Notice, that there exist several eponymous Go packages, with names differing ony in module prefix. This package is not based on any of them nor does it have any code in common with them.

Opening and Closing a Database

The simplest way to open a database is using the Open function:

   import "github.com/graygnuorg/go-gdbm"

   db, err := gdbm.Open("input.gdbm", gdbm.ModeReader)
   if err != nil {
       panic(err)
   }

The function takes two parameters: name of the database file and opening mode. The mode decides how to open the database and can have the following values:

  • ModeReader

    The database is opened read-only. An error is reported if it does not exist.

  • ModeWriter

    The database is opened for reading and writing. It must exist, otherwise an error is reported.

  • ModeWrcreat

    The database is open for reading and writing. If it doesn't exist, it will be created. The permission bits of the created database file are computed as (0666 & ~U), where U is the current umask.

  • ModeNewdb

    A new database is created. If the database file already exists, it will be overwritten. The permission bits of the newly created database are set as described above.

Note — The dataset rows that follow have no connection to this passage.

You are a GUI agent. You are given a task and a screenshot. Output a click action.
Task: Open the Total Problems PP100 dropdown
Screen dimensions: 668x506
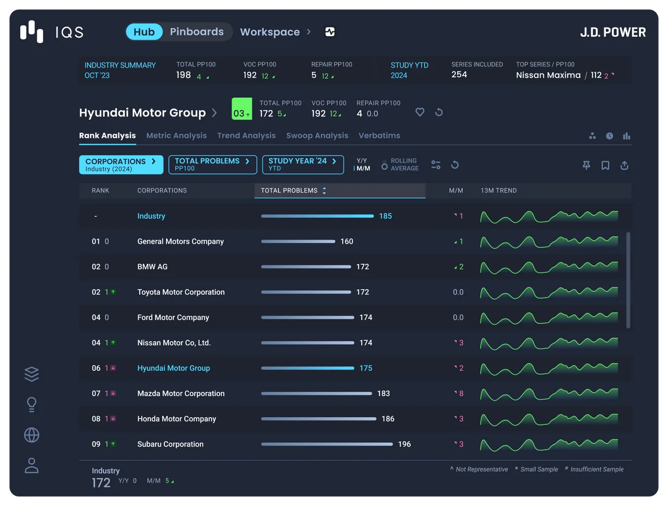coord(212,165)
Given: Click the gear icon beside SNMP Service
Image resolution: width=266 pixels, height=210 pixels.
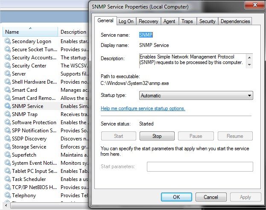Looking at the screenshot, I should pos(8,106).
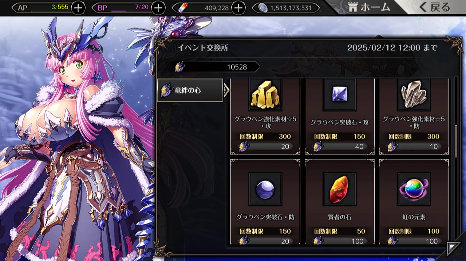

If you need more control over the opening process, use the OpenConfig function instead. It takes a single argument: a DatabaseConfig structure that controls how the database should be opened or created. The structure has the following fields:

  • FileName string

    Database or dump file name.

  • Mode int

    Open mode. In addition to the values discussed above, it can be set to ModeLoad. In this case, the FileName field is treated as the name of an existing dump file in ASCII format. The new database will be created and populated with the data from the dump file. The actual file name, permissions and, if possible, ownership will be restored from the dump.

    The database file name can further be obtained using the database FileName method.

  • Flags int

    Additional flags. This is a bitmask composed by ORing one or more of the following constants:

    • OF_NOLOCK Don't lock the database. It is supposed that the caller will be responsible for locking.
    • OF_NOMMAP Disable memory mapping, use the standard I/O functions only.
    • OF_PREREAD When mapping GDBM file to memory, read its contents immediately, instead of when needed.
    • OF_CLOEXEC Close the database file descriptor on exec.
    • OF_XVERIFY Enable additional consistency checks.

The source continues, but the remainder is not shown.